_Source records_:
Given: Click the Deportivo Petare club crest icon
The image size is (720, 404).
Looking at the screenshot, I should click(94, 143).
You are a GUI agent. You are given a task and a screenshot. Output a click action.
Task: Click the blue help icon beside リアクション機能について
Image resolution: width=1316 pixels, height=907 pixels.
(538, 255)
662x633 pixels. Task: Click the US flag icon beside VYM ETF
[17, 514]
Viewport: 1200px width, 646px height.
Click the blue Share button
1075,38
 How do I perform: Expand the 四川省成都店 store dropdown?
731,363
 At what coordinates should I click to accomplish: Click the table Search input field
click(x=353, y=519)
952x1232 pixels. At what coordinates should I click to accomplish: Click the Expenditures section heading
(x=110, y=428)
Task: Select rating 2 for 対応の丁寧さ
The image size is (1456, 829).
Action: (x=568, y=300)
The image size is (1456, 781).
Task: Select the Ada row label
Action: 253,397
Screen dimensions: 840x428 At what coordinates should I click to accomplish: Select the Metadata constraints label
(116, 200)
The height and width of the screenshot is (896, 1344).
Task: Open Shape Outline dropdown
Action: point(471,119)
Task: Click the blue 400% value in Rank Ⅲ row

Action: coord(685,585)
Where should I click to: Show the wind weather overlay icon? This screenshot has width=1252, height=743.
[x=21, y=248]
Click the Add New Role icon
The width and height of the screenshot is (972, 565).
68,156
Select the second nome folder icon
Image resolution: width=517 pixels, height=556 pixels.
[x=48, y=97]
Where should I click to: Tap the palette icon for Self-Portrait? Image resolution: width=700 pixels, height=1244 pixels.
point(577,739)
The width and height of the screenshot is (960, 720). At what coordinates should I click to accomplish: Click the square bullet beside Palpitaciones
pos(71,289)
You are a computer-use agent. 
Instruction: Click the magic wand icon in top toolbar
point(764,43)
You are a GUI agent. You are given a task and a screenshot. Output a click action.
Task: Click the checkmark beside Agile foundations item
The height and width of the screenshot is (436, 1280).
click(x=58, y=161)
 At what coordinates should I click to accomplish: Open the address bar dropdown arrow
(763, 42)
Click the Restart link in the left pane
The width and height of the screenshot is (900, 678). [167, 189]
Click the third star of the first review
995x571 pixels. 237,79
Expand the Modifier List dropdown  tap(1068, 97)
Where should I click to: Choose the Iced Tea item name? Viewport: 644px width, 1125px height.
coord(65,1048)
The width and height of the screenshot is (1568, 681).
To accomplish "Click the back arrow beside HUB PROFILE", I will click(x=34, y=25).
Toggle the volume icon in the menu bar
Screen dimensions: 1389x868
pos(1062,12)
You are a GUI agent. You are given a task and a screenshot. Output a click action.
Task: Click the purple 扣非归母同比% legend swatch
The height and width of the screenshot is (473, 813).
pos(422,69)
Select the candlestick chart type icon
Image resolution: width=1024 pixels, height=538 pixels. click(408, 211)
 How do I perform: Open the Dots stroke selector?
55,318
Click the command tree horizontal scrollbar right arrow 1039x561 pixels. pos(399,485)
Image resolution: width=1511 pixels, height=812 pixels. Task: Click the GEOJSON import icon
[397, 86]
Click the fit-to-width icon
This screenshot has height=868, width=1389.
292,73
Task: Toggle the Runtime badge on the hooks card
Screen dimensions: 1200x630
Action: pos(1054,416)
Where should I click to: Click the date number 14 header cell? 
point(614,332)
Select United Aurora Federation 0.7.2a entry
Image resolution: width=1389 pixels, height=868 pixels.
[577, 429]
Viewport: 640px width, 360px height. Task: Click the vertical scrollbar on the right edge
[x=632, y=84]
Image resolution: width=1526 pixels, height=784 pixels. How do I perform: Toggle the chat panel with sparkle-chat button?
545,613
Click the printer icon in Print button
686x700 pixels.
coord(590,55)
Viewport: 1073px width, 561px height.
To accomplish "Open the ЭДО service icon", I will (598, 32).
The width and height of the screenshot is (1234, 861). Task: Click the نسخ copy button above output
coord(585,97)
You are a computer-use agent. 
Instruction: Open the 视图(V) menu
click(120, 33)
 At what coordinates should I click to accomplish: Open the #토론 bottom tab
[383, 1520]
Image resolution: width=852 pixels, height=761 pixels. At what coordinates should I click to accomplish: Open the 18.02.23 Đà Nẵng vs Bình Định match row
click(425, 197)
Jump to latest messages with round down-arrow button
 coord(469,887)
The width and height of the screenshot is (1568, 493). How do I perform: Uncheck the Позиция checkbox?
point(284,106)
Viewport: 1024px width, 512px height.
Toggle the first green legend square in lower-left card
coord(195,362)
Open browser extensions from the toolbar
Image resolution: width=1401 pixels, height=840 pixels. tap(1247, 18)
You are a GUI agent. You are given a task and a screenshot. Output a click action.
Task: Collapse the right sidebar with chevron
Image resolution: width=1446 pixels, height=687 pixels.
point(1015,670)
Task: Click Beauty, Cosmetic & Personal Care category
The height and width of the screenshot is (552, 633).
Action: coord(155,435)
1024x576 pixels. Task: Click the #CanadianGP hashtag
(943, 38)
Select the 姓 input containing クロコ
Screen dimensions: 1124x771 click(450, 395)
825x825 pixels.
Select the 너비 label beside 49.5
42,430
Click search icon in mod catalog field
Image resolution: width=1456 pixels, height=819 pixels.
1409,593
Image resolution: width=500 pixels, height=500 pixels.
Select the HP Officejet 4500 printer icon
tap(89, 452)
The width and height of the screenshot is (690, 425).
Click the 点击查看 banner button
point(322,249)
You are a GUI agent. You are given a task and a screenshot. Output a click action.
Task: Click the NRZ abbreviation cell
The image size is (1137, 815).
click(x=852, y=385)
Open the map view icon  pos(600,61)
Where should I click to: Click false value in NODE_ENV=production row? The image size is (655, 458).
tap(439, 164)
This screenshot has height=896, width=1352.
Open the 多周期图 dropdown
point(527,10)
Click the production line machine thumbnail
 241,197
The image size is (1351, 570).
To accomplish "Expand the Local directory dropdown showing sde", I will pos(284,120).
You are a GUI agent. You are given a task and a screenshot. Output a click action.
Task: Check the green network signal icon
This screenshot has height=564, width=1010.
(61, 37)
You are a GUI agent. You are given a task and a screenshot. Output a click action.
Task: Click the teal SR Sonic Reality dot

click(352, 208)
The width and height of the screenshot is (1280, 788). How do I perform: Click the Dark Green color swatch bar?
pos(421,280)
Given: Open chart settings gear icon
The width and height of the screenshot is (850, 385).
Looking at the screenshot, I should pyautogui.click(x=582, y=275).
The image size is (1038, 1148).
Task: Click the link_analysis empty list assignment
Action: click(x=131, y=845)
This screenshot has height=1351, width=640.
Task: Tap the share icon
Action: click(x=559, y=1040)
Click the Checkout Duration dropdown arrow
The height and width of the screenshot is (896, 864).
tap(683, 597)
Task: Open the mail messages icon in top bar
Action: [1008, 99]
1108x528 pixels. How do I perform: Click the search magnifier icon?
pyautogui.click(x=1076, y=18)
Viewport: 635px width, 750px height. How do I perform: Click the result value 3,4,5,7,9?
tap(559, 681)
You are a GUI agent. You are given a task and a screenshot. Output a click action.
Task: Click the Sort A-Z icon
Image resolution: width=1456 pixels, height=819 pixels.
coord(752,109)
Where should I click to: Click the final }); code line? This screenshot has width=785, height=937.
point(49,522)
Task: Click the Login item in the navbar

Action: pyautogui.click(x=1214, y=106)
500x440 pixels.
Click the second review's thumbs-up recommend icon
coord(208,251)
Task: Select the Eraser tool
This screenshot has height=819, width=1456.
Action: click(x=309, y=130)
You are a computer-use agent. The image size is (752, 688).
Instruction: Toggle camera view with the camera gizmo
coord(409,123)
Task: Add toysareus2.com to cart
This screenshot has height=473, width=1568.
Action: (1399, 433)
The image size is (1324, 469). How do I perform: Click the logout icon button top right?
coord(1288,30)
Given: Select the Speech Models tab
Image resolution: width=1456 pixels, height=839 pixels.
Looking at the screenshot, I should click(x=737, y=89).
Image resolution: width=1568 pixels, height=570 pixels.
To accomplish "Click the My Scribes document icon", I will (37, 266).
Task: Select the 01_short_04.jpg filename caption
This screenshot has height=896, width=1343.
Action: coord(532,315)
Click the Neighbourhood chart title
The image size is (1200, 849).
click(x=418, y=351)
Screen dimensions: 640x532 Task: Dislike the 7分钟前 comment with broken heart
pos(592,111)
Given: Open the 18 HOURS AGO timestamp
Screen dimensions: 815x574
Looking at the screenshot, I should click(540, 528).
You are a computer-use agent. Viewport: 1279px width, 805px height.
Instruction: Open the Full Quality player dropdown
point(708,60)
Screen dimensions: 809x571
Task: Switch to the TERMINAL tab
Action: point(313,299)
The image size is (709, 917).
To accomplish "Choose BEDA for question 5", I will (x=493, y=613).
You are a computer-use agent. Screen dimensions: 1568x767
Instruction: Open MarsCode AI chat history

_What is expected_: Could you format everything in the data above, from the line containing "Click the Neighbourhood chart title" down to the line containing "Action: point(313,299)", as a JSON list of strings with one string per line and blank lines omitted?

_Exercise output_:
[
  "Click the Neighbourhood chart title",
  "The image size is (1200, 849).",
  "click(x=418, y=351)",
  "Screen dimensions: 640x532 Task: Dislike the 7分钟前 comment with broken heart",
  "pos(592,111)",
  "Given: Open the 18 HOURS AGO timestamp",
  "Screen dimensions: 815x574",
  "Looking at the screenshot, I should click(540, 528).",
  "You are a computer-use agent. Viewport: 1279px width, 805px height.",
  "Instruction: Open the Full Quality player dropdown",
  "point(708,60)",
  "Screen dimensions: 809x571",
  "Task: Switch to the TERMINAL tab",
  "Action: point(313,299)"
]